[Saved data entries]
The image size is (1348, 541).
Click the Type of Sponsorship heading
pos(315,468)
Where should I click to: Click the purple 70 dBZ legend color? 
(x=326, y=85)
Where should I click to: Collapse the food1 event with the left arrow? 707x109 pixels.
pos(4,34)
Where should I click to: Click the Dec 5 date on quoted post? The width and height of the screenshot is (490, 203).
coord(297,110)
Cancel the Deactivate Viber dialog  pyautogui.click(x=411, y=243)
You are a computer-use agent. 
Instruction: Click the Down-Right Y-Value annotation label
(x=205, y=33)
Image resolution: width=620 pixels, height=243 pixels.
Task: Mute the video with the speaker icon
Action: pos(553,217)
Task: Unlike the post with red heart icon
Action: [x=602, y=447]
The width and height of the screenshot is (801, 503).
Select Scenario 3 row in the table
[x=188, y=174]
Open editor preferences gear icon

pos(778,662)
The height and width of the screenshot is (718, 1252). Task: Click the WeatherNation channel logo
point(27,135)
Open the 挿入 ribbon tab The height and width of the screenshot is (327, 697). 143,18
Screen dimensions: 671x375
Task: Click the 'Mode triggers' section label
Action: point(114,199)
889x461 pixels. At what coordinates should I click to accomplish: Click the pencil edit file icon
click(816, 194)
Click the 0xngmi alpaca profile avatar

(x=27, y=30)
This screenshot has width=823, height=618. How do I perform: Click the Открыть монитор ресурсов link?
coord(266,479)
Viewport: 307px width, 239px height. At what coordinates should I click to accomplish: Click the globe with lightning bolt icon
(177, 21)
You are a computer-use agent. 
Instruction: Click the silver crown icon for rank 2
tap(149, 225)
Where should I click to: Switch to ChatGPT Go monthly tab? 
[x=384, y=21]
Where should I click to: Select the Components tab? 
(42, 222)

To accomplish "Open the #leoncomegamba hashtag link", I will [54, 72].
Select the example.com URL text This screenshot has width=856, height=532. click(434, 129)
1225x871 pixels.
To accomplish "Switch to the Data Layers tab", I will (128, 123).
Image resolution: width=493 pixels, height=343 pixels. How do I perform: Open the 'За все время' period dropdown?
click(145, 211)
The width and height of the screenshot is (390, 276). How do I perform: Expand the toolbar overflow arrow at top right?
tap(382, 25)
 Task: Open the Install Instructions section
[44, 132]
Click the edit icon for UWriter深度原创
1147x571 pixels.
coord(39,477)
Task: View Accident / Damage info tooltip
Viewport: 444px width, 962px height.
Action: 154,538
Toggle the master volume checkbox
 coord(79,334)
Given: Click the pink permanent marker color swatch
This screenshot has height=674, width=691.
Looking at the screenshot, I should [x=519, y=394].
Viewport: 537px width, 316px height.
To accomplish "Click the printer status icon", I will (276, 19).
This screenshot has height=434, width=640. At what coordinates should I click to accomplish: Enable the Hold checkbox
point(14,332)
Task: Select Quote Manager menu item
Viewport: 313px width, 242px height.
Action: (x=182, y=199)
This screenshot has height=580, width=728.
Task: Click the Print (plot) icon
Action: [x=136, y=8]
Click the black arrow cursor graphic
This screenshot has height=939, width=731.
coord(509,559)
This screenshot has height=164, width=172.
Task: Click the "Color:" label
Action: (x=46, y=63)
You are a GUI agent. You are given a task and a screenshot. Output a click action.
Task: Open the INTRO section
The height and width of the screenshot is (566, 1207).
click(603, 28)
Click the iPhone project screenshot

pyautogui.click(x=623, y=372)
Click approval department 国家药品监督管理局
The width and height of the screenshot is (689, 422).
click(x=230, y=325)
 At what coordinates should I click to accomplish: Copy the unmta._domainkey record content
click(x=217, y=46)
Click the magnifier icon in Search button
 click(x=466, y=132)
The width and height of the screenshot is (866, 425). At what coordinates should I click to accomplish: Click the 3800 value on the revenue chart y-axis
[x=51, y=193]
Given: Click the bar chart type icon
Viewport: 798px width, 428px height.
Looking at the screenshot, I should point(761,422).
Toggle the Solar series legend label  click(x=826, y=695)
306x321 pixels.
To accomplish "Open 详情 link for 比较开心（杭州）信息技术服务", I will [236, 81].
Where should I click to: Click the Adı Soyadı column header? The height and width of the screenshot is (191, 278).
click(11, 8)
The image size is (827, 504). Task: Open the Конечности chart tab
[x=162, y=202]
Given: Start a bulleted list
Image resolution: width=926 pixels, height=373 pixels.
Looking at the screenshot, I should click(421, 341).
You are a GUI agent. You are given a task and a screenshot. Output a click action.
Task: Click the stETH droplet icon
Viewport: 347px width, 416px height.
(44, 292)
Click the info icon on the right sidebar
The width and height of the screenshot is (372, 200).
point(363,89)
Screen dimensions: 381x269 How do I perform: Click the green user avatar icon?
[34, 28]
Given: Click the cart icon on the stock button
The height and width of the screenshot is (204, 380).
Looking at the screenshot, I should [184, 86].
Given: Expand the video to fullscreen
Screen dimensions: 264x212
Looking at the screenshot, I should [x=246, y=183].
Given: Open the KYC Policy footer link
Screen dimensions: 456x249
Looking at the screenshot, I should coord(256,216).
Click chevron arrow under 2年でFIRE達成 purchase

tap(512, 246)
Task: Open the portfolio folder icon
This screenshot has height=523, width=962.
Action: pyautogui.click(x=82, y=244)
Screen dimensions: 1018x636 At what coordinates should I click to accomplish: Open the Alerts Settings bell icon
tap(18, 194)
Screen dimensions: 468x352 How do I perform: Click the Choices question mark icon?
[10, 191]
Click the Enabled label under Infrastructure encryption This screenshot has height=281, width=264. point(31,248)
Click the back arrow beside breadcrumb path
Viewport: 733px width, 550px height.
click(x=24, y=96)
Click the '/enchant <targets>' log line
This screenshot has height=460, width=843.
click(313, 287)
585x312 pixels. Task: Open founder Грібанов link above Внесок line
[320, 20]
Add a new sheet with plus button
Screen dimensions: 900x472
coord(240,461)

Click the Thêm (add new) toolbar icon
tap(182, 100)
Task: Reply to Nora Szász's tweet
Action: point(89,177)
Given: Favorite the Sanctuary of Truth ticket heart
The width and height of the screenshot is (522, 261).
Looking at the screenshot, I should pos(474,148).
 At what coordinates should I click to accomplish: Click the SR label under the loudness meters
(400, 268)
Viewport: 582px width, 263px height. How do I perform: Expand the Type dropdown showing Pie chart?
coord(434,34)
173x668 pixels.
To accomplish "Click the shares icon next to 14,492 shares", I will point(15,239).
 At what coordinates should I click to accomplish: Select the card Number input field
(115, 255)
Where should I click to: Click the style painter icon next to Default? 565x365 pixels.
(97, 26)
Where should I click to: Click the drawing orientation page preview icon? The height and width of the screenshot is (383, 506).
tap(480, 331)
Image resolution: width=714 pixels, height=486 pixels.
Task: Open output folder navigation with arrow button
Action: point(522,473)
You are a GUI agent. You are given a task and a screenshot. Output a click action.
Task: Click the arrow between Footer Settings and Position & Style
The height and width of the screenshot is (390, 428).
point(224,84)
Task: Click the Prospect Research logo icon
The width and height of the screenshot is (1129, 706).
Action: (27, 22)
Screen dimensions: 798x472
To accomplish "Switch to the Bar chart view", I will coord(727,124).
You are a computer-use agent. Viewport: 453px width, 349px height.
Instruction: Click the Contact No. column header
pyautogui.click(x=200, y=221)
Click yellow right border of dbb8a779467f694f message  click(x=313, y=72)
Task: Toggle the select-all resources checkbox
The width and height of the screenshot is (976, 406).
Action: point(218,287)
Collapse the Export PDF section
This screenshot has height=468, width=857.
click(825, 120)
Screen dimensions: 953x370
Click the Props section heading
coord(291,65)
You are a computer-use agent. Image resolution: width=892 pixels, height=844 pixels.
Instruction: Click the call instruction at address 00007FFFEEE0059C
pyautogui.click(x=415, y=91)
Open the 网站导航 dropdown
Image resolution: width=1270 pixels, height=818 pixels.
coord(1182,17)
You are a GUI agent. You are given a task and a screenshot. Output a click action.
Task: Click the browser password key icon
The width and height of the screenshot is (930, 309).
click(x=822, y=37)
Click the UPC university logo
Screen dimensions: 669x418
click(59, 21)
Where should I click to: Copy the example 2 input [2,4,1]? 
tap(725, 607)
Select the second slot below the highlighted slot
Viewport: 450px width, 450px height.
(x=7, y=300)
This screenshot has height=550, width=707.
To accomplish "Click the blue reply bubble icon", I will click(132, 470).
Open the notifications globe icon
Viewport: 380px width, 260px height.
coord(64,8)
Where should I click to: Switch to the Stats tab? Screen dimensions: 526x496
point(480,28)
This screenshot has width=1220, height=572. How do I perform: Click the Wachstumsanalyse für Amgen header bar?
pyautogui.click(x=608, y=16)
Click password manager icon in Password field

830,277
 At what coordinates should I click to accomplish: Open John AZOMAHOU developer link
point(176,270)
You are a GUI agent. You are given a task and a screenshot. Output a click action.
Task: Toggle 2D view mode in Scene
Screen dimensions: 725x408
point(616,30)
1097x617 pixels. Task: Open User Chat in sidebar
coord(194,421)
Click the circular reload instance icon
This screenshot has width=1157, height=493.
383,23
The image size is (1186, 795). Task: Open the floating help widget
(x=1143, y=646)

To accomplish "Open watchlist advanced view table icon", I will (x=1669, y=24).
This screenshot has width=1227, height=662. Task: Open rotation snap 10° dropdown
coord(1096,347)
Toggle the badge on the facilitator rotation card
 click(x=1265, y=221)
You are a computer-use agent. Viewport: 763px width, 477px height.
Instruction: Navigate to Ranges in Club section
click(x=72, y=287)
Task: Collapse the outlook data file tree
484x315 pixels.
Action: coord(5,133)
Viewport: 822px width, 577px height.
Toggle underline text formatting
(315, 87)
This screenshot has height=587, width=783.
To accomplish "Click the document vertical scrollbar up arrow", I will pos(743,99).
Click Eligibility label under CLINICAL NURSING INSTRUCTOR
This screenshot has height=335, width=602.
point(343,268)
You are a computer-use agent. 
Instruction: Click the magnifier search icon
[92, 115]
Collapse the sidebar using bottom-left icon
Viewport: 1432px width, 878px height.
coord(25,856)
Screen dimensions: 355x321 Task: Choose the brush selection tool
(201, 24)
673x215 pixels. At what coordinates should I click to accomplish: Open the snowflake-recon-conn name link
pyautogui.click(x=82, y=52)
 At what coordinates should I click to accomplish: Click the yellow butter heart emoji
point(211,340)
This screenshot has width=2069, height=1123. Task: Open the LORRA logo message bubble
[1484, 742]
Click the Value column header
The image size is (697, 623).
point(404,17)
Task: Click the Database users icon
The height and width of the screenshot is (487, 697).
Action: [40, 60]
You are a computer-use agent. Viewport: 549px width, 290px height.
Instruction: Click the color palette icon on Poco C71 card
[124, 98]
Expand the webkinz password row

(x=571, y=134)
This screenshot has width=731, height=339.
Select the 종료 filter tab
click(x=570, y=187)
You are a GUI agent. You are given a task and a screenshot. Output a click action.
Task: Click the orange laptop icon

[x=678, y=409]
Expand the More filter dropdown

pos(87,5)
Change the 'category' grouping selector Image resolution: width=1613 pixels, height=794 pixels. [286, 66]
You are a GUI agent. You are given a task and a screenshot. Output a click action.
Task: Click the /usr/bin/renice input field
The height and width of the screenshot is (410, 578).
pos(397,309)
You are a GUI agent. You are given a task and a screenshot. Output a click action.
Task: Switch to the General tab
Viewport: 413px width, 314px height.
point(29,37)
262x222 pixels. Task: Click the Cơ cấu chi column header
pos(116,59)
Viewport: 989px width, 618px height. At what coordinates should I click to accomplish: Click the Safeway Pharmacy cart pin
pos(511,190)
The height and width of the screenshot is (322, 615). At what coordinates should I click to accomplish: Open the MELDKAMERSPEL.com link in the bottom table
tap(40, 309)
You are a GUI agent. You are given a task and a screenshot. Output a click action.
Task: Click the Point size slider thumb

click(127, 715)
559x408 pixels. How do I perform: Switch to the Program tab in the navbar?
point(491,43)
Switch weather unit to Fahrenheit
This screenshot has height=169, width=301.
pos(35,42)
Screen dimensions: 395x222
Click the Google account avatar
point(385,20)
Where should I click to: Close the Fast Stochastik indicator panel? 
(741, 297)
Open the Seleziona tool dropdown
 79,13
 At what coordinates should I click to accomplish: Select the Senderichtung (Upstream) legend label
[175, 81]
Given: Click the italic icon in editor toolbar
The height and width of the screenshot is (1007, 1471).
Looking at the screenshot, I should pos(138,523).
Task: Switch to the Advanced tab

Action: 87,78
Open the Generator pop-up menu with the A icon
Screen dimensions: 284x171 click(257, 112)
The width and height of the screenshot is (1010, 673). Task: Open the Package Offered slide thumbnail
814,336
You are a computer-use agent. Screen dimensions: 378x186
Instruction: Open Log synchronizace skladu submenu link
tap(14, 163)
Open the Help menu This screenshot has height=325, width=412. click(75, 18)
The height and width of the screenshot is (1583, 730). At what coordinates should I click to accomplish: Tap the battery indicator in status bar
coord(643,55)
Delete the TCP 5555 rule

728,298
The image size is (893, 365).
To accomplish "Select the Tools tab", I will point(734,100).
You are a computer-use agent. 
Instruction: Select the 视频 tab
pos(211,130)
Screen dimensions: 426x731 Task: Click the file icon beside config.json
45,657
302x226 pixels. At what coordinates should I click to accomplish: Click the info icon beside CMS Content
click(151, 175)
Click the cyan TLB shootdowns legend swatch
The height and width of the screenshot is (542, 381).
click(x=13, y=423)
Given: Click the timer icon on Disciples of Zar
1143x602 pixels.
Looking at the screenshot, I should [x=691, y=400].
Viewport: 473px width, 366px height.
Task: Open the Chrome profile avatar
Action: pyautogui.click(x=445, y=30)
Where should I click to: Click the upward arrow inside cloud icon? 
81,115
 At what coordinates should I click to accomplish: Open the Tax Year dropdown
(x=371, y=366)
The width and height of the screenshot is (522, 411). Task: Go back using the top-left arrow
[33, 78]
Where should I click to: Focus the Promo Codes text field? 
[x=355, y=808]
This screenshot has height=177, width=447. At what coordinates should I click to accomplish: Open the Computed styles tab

TASK GOAL
What you give back should be the lines from the one with "1143x602 pixels." to the end of the data, copied exactly, both ends included.

EXERCISE ANSWER
1143x602 pixels.
Looking at the screenshot, I should [x=691, y=400].
Viewport: 473px width, 366px height.
Task: Open the Chrome profile avatar
Action: pyautogui.click(x=445, y=30)
Where should I click to: Click the upward arrow inside cloud icon? 
81,115
 At what coordinates should I click to accomplish: Open the Tax Year dropdown
(x=371, y=366)
The width and height of the screenshot is (522, 411). Task: Go back using the top-left arrow
[33, 78]
Where should I click to: Focus the Promo Codes text field? 
[x=355, y=808]
This screenshot has height=177, width=447. At what coordinates should I click to accomplish: Open the Computed styles tab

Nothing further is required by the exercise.